Analysis of the CloudWatch metrics from the launch period showed consumption at about one quarter of the CPU and memory that the company expected. Initial demand for the game has subsided and has become more variable. The company decides to use an Auto Scaling group that monitors the CPU and memory consumption to dynamically scale the instance fleet. A solutions architect needs to configure the Auto Scaling group to meet demand in the most cost-effective way.
Which solution will meet these requirements?
Answer options
- A. Configure the Auto Scaling group to deploy c6g.4xlarge (compute optimized) instances. Configure a minimum capacity of 3, a desired capacity of 3, and a maximum capacity of 12.
- B. Configure the Auto Scaling group to deploy m6g.4xlarge (general purpose) instances. Configure a minimum capacity of 3, a desired capacity of 3, and a maximum capacity of 12.
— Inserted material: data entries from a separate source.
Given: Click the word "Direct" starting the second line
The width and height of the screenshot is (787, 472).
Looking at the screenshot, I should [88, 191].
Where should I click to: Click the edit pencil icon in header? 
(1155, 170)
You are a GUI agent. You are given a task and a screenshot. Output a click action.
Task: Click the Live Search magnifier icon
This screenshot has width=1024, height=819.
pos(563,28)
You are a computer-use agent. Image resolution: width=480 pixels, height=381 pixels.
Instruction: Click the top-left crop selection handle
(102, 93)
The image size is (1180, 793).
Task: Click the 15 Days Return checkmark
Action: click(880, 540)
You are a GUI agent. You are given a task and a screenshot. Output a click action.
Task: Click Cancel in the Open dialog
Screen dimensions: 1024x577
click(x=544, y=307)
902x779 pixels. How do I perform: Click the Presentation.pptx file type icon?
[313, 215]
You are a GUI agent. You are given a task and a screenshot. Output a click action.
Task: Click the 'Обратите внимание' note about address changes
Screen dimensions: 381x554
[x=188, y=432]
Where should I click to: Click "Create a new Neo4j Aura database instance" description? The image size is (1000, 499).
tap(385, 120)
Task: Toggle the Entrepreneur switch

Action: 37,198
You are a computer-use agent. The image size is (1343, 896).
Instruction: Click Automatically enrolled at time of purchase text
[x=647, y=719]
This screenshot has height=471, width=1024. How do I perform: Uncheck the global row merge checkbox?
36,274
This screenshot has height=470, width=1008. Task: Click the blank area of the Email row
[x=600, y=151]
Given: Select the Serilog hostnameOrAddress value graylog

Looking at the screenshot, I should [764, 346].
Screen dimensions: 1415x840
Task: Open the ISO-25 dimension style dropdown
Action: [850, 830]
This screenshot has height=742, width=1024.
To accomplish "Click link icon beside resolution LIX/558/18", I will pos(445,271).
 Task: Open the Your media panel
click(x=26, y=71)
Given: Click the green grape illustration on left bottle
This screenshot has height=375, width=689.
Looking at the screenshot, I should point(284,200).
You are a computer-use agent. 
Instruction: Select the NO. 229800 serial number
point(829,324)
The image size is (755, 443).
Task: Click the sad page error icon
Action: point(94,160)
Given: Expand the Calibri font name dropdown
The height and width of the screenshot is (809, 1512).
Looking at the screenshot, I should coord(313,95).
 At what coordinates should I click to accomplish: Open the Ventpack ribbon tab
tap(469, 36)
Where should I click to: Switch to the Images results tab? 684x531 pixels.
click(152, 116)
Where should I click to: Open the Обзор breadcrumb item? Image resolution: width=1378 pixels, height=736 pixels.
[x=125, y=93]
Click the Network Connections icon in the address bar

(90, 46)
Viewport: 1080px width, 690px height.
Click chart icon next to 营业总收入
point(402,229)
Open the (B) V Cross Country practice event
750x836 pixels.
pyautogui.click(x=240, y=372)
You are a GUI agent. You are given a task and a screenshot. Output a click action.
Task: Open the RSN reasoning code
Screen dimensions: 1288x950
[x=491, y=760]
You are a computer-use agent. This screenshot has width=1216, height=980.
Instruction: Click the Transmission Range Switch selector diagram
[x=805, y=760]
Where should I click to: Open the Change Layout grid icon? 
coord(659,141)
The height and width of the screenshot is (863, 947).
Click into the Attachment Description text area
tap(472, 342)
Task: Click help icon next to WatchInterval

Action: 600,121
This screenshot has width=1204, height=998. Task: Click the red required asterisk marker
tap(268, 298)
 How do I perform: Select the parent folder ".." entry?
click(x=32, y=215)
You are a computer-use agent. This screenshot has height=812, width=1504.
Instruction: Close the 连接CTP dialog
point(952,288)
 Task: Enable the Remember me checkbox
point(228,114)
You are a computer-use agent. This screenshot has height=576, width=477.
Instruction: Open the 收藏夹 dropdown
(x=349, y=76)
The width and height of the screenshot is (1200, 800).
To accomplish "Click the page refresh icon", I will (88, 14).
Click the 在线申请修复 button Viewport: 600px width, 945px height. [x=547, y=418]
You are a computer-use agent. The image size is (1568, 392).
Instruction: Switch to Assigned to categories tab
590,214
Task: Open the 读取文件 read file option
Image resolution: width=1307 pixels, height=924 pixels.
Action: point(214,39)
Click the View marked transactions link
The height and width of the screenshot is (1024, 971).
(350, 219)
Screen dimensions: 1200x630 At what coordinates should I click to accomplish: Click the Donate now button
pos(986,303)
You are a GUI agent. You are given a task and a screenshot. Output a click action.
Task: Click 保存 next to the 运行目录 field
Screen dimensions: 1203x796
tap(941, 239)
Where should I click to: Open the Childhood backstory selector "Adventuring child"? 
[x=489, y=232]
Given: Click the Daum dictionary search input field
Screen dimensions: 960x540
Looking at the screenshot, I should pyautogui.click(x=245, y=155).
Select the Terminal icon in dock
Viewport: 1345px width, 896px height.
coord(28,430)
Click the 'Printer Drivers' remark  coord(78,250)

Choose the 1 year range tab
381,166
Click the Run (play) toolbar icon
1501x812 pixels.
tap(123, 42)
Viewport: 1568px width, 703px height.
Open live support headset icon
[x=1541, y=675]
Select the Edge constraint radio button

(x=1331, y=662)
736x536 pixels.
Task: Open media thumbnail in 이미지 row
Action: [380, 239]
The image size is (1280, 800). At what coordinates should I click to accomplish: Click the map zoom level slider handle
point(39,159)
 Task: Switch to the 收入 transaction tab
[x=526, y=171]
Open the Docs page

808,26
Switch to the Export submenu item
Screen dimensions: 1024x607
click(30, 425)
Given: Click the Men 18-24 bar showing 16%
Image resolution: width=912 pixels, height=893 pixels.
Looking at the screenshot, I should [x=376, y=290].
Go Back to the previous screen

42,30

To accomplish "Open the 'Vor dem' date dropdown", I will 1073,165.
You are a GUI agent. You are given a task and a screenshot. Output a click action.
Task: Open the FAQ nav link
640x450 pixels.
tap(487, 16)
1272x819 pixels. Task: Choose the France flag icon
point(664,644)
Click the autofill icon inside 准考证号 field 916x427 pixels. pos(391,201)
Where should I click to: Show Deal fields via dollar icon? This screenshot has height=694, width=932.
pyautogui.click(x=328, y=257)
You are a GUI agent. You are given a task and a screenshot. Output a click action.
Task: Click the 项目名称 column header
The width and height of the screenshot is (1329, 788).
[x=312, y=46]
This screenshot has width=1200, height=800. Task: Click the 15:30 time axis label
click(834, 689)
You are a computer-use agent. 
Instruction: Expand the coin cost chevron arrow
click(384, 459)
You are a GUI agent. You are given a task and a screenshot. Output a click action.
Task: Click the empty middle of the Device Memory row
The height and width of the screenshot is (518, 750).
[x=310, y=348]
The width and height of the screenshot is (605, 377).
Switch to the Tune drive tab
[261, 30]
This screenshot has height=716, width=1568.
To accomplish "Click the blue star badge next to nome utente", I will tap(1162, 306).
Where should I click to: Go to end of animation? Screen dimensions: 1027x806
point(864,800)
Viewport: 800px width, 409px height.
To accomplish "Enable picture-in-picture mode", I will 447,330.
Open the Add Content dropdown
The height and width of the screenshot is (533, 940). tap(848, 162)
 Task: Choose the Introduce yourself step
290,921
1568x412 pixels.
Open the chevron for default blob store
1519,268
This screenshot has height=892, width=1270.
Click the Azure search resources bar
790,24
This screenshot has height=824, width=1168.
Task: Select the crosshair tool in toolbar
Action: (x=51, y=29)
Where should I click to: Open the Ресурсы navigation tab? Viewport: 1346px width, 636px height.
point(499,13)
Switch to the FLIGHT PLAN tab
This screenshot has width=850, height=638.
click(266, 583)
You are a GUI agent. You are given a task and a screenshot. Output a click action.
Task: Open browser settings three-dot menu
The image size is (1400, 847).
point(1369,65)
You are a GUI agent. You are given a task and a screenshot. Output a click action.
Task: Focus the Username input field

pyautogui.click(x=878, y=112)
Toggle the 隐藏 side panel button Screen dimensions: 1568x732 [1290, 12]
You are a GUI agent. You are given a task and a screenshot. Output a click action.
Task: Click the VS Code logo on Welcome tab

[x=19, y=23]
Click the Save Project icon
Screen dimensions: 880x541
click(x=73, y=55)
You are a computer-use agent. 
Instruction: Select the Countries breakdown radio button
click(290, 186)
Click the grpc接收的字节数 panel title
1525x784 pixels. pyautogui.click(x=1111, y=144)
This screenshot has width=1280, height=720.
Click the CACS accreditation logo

- C. Configure the Auto Scaling group to deploy r6g.4xlarge (memory optimized) instances. Configure a minimum capacity of 3, a desired capacity of 3, and a maximum capacity of 12.
- D. Configure the Auto Scaling group to deploy r6g.8xlarge (memory optimized) instances. Configure a minimum capacity of 2, a desired capacity of 2, and a maximum capacity of 6.
Correct answer: C
Explanation
Because the application's performance profile is memory-intensive, it is best to stick with the memory-optimized r6g family rather than switching to compute-optimized (c6g) or general-purpose (m6g) instances. Since actual utilization was only 25% (one-quarter) of the original setup, scaling down from 16xlarge to 4xlarge (which is exactly one-quarter of the size) is the most cost-effective starting point. Configuring a minimum and desired capacity of 3 r6g.4xlarge instances matches the baseline 25% resource requirements of the original 12 r6g.16xlarge instances while allowing the Auto Scaling group to scale up to 12 instances as demand fluctuates.